Libertad
juliaigual | 26 maig 2017Estaba preso. Se sentía preso. A veces no podía evitar pensar en qué podría haber sido de él si no hubiese tomado las decisiones erróneas, las que, en su momento, parecieron más fáciles.
Pero no lo eran.
Ahora miraba por la pequeña rejilla de ventilación que daba al exterior, atisbando un par de pájaros haciendo un nido en un árbol a lo lejos. Pensó en la libertad, aquella que tanto había costado conseguir, y que había perdido por nada.

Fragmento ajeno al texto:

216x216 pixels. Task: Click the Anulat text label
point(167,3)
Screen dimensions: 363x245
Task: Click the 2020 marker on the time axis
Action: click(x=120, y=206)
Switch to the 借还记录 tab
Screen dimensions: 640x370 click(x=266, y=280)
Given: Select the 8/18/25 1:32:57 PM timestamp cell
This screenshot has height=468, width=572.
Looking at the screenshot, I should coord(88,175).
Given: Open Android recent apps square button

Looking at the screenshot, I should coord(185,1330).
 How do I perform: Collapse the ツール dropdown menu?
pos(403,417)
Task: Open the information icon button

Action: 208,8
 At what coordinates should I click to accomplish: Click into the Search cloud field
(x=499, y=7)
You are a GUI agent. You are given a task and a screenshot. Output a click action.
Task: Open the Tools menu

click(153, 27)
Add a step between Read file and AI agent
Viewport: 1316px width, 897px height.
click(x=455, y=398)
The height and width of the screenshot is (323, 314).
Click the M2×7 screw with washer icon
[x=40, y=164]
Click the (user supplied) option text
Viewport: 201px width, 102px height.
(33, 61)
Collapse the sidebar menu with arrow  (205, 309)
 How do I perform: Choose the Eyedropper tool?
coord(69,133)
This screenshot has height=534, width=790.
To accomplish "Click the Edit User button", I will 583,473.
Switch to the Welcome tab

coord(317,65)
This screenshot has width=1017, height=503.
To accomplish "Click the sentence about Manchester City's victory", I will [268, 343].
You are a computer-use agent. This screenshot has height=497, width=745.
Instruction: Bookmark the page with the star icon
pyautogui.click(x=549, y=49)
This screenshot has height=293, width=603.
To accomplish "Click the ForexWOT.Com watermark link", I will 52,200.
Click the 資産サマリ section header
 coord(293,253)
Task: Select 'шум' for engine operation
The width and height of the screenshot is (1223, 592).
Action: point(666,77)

Algo más de luz, y nada hubiera pasado.
El pequeño cuarto parecía cada vez más oscuro con el paso del tiempo, desde su llegada ocho meses atrás. Era pequeño, de unos cuatro metros cuadrados. Habían metido una cama y un pequeño orinal de mala manera, pero, a pesar de ello, él se negaba a usarlos.
Pero era su castigo, por desobedecer la ley. Por desobedecer a Dios.
La mayoría de días se escuchaba a presos gritar, algo macabro pero a la misma vez reconfortante, pues así se repetía que no estaba solo. Sin embargo, un día dejaron de escucharse sonidos, de verse a los captivos y a sus agresores.
Él se sintió más solo que nunca, privado de dos de sus sentidos: la vista y la audición, que conformaban la vida de aquel entonces.
Algo en él brotaba. Una ilusión, una última esperanza… Algo por lo que luchar. Algo por lo que vivir.
Una luz iluminó la sala, sintiendo el preso su cuerpo quemar bajo ella. Tardó unos segundos en reconocer que la luz era él, y que ya no volvería a estar nunca más solo.
Salió al exterior sin dificultad alguna gracias a la luz y a la seguridad que había adquirido y miró al Cielo, que parecía sonreír a la luz de las estrellas. Antes de poder decir nada, recordó su nombre, mencionado por una mujer a sus espaldas que recibía el nombre de Luna:
Sol, mi amor. Es hora de convocar el siguiente Eclipse.